### [Records for this exercise]
☆ ☆ ☆

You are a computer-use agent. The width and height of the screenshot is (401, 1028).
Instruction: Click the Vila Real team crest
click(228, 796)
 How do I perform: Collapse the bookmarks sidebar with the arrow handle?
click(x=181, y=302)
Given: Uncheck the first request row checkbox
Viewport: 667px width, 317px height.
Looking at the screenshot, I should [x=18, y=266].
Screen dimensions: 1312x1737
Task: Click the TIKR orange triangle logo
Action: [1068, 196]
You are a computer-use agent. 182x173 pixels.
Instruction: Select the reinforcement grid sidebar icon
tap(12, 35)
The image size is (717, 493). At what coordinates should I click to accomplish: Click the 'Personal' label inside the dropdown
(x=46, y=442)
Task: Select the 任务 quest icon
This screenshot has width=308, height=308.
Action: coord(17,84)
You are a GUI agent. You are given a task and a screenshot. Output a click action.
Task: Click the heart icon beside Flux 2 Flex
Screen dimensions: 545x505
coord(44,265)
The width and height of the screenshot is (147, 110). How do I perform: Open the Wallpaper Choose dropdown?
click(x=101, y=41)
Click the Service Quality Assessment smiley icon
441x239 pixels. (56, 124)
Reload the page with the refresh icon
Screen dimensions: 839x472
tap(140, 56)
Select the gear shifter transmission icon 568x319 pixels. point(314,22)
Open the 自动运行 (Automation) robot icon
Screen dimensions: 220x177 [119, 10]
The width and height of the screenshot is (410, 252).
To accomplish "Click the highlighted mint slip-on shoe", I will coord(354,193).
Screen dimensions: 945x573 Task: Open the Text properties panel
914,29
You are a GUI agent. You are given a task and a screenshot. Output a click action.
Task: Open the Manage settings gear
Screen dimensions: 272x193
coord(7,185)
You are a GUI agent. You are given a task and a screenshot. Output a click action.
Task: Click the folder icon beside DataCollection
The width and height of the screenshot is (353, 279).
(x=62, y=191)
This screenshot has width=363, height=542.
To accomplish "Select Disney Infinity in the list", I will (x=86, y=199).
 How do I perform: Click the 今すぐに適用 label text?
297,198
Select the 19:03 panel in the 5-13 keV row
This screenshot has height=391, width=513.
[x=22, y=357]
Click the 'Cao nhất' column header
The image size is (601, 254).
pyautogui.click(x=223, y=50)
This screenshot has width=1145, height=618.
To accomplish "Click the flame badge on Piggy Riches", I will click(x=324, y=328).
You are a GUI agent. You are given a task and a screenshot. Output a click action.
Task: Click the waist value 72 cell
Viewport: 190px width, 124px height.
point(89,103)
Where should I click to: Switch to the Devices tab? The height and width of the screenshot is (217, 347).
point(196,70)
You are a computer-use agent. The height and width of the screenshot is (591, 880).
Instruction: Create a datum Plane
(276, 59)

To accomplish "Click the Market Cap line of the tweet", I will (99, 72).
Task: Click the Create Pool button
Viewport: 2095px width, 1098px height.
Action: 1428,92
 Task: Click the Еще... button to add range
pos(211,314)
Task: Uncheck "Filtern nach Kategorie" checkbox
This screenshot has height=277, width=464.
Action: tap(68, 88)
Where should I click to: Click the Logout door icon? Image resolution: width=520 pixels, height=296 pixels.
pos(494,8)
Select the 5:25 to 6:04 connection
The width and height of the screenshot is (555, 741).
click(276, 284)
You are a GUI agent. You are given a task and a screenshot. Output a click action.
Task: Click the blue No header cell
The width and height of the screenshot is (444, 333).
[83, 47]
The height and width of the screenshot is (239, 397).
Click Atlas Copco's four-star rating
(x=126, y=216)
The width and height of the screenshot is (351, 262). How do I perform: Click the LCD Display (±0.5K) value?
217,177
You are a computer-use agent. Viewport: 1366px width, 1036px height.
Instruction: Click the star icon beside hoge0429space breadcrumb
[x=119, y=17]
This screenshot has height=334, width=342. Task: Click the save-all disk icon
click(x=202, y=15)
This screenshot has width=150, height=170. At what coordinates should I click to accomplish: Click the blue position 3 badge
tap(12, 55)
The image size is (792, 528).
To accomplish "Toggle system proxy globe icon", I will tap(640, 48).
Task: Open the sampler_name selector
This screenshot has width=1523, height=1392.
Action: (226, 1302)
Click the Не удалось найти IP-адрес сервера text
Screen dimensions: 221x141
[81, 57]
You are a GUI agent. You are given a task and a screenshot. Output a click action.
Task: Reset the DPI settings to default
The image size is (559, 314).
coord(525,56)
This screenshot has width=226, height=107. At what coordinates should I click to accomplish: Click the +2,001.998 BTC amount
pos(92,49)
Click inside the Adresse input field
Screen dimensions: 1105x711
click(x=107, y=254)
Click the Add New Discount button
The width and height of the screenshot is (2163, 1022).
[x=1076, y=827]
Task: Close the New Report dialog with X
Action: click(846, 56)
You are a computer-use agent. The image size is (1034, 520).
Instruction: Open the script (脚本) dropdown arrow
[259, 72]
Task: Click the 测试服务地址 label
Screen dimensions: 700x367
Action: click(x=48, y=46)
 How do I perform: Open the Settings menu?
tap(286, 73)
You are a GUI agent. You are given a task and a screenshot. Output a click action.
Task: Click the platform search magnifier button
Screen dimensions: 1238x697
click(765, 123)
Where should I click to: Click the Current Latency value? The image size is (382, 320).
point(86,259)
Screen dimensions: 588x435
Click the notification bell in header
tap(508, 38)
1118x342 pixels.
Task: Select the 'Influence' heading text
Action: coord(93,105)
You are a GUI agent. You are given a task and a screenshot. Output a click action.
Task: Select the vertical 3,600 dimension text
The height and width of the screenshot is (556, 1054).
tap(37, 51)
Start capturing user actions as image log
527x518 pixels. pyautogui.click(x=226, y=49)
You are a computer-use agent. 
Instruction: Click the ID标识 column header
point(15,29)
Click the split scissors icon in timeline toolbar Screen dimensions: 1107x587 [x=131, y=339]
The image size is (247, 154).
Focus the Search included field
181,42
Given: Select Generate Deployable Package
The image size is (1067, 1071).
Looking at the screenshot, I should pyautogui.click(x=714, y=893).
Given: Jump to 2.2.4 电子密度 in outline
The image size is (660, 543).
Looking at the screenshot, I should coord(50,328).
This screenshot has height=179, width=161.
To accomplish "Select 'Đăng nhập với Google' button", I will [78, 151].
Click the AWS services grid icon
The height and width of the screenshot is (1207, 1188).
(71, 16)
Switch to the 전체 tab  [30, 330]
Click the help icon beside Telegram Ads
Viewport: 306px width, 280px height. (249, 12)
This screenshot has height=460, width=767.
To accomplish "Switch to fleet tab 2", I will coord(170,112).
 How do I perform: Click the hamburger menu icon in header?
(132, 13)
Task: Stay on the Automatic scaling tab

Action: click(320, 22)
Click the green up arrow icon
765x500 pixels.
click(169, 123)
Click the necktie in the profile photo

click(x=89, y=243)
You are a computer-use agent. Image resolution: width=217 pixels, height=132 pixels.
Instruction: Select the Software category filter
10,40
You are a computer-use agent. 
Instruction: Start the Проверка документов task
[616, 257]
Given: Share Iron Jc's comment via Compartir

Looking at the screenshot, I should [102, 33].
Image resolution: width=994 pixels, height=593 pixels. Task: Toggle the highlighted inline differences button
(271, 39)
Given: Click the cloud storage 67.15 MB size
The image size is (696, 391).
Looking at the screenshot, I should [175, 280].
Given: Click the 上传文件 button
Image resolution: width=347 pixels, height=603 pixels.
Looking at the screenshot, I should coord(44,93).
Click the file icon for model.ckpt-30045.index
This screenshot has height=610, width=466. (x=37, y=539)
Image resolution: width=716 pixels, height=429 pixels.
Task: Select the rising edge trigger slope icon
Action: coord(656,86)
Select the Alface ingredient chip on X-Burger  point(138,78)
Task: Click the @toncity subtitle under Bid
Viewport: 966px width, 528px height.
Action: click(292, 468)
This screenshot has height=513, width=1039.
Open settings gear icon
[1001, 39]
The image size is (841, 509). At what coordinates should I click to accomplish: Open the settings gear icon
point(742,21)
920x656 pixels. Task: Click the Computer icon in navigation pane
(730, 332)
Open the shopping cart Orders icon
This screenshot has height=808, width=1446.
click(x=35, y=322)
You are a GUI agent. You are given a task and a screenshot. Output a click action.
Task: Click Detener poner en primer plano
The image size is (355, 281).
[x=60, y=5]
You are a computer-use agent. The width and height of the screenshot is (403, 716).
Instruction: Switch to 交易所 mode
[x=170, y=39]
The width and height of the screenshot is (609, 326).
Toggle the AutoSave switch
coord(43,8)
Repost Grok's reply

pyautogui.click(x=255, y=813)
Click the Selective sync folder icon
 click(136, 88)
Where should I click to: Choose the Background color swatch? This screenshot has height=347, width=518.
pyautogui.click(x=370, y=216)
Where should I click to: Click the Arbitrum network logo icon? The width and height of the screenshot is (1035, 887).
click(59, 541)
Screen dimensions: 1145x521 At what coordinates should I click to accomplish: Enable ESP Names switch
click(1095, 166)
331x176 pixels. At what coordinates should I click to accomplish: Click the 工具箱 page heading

☆ ☆ ☆

### [What you need to do]
Count up every line above that has the word "Uncheck" in it; answer with the number alone.

### [Written answer]
2